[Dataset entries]
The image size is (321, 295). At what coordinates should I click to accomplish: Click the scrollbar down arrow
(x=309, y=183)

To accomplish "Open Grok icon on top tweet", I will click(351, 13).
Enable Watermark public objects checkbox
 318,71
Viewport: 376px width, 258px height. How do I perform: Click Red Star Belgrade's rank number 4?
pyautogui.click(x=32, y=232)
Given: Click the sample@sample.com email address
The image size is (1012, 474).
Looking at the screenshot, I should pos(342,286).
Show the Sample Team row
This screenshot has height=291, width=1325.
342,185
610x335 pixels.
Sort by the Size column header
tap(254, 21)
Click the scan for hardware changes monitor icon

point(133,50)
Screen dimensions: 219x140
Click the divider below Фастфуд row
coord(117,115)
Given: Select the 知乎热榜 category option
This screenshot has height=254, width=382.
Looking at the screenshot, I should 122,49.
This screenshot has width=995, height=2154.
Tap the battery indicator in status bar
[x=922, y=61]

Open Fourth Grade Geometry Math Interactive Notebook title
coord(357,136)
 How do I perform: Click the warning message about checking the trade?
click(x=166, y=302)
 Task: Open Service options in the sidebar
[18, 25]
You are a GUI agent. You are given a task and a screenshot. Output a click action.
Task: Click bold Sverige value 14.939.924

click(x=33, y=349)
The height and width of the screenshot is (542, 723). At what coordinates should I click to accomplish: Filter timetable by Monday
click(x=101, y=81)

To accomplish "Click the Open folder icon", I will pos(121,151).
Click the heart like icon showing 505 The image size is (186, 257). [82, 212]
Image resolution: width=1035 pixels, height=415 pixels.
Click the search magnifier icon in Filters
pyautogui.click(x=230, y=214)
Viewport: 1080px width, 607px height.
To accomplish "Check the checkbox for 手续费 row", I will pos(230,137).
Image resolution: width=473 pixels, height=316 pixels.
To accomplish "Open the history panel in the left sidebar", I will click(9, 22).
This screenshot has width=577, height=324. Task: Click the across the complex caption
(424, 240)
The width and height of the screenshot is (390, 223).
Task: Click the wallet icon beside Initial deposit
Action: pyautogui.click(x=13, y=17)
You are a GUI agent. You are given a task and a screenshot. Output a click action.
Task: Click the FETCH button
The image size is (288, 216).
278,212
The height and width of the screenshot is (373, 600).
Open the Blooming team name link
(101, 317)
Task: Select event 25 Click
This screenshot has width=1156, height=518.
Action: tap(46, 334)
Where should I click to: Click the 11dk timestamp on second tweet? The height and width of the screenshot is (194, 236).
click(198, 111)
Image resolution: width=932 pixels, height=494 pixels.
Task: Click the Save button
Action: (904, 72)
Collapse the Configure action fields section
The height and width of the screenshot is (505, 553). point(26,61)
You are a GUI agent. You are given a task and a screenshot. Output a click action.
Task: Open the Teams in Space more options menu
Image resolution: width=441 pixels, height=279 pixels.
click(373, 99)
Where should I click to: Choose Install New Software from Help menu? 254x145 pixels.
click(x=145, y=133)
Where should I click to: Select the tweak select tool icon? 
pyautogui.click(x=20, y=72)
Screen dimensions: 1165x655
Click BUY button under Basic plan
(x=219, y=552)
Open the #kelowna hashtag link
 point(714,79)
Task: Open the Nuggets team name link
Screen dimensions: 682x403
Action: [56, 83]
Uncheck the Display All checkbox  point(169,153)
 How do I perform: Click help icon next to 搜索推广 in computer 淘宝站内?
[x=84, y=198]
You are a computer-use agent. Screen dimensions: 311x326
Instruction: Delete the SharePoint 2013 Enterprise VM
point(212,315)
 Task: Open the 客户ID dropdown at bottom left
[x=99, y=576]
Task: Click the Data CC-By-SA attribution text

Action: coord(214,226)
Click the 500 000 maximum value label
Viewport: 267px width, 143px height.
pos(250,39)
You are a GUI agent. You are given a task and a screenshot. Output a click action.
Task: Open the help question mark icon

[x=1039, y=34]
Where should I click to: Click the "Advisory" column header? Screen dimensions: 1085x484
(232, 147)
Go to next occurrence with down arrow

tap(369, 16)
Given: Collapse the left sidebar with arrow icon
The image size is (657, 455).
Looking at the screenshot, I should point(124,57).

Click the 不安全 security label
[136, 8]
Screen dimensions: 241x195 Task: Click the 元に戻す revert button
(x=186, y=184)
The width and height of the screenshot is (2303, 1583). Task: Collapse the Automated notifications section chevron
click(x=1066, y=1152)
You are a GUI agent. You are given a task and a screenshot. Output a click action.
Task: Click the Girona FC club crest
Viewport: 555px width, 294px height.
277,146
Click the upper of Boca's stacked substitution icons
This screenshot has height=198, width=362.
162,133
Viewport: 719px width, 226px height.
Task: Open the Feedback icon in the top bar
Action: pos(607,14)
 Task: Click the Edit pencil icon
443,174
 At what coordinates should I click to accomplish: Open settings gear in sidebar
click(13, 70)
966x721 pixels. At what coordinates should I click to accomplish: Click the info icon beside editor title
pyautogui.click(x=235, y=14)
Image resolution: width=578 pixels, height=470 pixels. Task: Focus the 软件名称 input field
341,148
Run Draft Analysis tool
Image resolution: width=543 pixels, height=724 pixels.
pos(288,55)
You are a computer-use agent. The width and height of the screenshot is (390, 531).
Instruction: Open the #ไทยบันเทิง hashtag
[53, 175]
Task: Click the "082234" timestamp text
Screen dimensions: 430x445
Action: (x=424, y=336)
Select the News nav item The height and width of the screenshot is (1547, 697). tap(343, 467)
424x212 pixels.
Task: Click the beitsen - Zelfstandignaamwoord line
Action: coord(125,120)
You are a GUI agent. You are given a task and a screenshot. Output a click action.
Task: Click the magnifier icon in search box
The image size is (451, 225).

* Exercise goal
Please show all lines from the entries that contain the word "will".

* Expected output
To accomplish "Open Grok icon on top tweet", I will click(351, 13).
To accomplish "Click the Open folder icon", I will pos(121,151).
To accomplish "Check the checkbox for 手续费 row", I will pos(230,137).
To accomplish "Open the history panel in the left sidebar", I will click(9, 22).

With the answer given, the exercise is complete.